TO DO >> Can you rewrite the rows between the lines holding "Given: Click the $-10,000 y-axis label" and "Action: pos(1510,240)", inclusive, swapping "y-axis label" for "vertical axis label" and leaving everything else unchanged?
......
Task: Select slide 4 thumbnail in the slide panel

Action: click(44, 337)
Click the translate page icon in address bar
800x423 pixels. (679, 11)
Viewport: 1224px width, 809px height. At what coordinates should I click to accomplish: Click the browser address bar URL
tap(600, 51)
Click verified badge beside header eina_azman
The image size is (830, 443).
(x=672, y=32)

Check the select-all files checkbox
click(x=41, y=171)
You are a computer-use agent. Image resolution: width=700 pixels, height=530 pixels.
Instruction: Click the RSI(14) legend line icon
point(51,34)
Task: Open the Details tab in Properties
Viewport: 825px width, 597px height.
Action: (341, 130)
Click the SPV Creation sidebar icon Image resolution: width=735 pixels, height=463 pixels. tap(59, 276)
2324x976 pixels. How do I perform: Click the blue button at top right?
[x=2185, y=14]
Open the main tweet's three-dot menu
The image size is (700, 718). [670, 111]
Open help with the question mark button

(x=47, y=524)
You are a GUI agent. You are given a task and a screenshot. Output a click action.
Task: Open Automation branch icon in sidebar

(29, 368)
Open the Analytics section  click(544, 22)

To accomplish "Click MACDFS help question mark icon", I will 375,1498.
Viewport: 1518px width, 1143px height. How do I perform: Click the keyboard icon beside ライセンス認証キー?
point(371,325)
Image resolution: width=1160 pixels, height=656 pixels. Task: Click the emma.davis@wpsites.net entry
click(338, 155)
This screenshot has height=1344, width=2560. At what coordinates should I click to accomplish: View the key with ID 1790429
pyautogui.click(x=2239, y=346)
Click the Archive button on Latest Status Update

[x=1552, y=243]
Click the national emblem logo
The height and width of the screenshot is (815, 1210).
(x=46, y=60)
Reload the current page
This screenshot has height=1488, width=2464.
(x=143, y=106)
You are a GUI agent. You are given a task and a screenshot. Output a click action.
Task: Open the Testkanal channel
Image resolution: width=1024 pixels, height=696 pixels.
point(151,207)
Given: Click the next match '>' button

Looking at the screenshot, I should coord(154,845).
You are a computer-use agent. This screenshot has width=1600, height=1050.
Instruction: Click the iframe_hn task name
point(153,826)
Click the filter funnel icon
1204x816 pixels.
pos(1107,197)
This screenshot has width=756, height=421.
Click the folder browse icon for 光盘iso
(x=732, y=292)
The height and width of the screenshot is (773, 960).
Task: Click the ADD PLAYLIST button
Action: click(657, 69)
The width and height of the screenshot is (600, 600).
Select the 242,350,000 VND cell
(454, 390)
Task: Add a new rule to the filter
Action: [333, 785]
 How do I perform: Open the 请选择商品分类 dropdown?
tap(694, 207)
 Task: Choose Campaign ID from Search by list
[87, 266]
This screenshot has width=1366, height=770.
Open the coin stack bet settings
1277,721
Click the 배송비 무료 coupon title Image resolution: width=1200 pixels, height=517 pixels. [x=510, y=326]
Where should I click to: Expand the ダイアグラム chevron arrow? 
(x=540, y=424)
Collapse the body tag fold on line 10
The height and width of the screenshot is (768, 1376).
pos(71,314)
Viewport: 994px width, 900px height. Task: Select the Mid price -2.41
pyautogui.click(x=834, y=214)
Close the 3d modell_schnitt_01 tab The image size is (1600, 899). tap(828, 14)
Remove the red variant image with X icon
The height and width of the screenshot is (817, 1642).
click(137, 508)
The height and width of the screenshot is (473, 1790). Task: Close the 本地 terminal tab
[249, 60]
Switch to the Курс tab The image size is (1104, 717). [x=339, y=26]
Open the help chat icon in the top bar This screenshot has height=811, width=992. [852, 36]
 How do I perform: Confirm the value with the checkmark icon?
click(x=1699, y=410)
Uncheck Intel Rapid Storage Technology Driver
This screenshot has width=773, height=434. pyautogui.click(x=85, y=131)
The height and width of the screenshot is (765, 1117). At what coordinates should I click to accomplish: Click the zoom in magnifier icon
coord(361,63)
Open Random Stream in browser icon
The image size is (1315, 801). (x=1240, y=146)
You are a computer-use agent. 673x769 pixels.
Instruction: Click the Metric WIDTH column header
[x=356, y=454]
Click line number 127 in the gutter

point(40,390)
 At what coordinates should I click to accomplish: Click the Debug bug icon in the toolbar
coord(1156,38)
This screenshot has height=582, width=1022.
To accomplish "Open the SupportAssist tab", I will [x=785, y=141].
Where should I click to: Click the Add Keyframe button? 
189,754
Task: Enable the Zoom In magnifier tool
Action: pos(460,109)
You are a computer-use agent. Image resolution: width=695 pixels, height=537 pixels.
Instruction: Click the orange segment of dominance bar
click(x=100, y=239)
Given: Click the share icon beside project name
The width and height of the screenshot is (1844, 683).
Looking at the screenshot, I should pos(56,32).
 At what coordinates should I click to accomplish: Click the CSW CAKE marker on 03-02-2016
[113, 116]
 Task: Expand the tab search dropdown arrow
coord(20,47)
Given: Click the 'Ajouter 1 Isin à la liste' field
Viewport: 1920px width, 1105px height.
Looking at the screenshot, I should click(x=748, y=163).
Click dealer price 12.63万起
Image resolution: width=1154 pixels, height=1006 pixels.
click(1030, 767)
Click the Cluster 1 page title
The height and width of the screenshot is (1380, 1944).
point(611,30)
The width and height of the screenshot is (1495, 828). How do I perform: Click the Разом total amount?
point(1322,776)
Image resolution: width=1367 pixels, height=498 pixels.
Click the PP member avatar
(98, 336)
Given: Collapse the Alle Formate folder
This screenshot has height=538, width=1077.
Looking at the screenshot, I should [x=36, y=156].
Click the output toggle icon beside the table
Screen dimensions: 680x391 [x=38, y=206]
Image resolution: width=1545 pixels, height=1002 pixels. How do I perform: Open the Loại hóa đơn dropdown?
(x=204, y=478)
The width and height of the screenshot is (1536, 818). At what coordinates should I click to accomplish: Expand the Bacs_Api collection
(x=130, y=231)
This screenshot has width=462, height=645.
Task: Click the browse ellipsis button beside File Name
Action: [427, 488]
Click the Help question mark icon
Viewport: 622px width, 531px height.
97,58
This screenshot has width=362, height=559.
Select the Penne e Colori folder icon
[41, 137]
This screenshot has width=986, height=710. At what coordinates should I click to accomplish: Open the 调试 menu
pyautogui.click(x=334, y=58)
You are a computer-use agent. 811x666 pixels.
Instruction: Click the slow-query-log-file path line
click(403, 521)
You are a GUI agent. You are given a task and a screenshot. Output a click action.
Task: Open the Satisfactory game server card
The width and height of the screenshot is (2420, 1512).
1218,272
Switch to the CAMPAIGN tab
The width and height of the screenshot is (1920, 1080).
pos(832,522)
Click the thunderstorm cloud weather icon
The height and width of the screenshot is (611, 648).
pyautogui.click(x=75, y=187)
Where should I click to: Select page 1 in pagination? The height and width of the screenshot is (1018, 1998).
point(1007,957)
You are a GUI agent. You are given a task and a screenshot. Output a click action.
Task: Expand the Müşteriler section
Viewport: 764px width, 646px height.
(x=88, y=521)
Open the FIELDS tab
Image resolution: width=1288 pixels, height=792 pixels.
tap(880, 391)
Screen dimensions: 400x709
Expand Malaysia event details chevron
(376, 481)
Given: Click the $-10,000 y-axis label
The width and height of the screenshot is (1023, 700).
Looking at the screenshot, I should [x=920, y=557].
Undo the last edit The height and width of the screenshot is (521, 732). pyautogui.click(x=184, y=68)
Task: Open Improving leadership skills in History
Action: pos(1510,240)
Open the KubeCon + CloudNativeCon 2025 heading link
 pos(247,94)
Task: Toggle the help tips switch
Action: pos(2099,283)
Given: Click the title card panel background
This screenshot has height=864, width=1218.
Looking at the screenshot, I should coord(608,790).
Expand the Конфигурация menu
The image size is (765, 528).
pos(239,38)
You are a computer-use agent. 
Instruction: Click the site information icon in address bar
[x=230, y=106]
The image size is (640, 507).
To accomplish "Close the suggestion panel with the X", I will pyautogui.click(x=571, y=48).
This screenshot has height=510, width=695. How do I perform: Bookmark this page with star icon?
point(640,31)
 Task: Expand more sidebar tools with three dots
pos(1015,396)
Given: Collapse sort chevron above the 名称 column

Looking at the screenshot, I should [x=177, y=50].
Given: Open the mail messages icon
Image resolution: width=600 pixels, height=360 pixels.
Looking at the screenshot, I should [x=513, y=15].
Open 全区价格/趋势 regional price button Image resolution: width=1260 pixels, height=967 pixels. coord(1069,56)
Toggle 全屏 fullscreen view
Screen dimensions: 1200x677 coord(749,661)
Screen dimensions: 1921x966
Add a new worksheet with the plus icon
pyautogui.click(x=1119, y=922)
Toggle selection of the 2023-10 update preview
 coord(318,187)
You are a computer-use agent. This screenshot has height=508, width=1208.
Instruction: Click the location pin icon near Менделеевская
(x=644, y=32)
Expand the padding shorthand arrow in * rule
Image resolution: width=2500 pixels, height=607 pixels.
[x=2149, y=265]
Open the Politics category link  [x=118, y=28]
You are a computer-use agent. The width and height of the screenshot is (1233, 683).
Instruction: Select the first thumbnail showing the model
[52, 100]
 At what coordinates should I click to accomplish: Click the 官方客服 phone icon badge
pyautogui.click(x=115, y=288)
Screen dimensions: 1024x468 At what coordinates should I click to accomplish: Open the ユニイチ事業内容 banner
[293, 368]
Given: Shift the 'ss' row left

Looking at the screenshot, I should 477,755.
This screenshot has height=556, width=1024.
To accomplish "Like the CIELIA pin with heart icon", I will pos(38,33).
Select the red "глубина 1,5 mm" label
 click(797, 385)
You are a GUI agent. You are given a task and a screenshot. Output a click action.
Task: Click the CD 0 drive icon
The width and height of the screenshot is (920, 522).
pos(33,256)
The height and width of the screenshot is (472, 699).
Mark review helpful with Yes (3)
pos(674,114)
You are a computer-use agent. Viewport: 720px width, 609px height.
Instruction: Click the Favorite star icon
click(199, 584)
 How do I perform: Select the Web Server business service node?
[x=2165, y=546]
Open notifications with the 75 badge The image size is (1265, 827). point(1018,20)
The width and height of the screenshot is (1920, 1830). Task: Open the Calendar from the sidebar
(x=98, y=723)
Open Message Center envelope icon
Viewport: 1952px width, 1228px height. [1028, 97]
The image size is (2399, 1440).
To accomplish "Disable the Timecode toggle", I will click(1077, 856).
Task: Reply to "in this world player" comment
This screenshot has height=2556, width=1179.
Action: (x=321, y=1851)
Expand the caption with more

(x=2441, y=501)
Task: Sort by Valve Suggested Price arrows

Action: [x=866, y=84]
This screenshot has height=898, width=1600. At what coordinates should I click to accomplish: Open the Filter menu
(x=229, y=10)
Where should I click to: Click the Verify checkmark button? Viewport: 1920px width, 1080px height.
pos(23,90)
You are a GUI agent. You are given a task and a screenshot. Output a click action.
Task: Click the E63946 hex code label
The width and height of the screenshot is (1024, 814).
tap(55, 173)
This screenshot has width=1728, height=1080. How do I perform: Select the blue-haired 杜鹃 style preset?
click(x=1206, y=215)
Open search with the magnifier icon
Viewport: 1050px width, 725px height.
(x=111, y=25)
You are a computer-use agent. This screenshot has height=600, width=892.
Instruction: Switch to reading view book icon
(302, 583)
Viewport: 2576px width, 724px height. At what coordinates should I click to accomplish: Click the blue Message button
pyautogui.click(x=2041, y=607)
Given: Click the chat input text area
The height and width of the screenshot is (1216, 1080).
......
THE ANSWER >>
Given: Click the $-10,000 vertical axis label
The width and height of the screenshot is (1023, 700).
Looking at the screenshot, I should [x=920, y=557].
Undo the last edit The height and width of the screenshot is (521, 732). pyautogui.click(x=184, y=68)
Task: Open Improving leadership skills in History
Action: pos(1510,240)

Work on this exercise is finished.